§ DIRECTIONS FOR THIS TASK
Scan the entries below and extract each line with the word "resolution" in it.

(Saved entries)
= Beginning of Section =

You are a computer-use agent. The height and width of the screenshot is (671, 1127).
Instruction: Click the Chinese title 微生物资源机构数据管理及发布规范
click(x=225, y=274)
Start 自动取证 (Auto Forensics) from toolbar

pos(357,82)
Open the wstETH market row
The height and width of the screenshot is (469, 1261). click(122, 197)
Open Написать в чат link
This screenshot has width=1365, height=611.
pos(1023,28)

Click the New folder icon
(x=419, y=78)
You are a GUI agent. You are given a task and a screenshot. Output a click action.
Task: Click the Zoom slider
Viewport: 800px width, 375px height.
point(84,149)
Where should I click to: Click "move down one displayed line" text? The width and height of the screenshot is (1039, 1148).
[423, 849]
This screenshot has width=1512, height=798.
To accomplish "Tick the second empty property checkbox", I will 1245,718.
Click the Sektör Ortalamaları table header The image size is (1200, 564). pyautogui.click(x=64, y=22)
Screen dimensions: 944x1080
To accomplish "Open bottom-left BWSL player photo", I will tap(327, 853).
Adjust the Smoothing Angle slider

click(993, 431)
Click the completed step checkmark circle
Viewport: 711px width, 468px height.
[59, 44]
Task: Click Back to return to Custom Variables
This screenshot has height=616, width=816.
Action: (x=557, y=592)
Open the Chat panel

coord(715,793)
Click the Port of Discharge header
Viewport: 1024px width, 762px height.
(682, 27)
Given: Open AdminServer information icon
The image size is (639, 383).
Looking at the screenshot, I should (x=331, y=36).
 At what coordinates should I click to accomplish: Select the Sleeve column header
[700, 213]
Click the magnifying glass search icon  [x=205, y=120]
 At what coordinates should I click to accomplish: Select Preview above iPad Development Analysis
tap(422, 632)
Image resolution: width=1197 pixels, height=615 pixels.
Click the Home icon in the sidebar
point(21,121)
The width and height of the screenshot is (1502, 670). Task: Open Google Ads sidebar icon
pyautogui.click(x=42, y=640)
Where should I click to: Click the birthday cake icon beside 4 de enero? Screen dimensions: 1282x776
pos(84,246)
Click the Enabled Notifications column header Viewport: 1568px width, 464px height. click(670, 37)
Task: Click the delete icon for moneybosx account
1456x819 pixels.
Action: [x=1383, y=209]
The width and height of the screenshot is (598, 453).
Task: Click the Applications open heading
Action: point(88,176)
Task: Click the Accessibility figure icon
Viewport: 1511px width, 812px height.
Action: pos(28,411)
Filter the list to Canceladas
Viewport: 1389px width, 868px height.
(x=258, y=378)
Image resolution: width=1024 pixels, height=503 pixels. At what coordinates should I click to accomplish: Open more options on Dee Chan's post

= End of Section =

§ ANSWER BOX
Image resolution: width=1197 pixels, height=615 pixels.
Image resolution: width=1024 pixels, height=503 pixels. At what coordinates should I click to accomplish: Open more options on Dee Chan's post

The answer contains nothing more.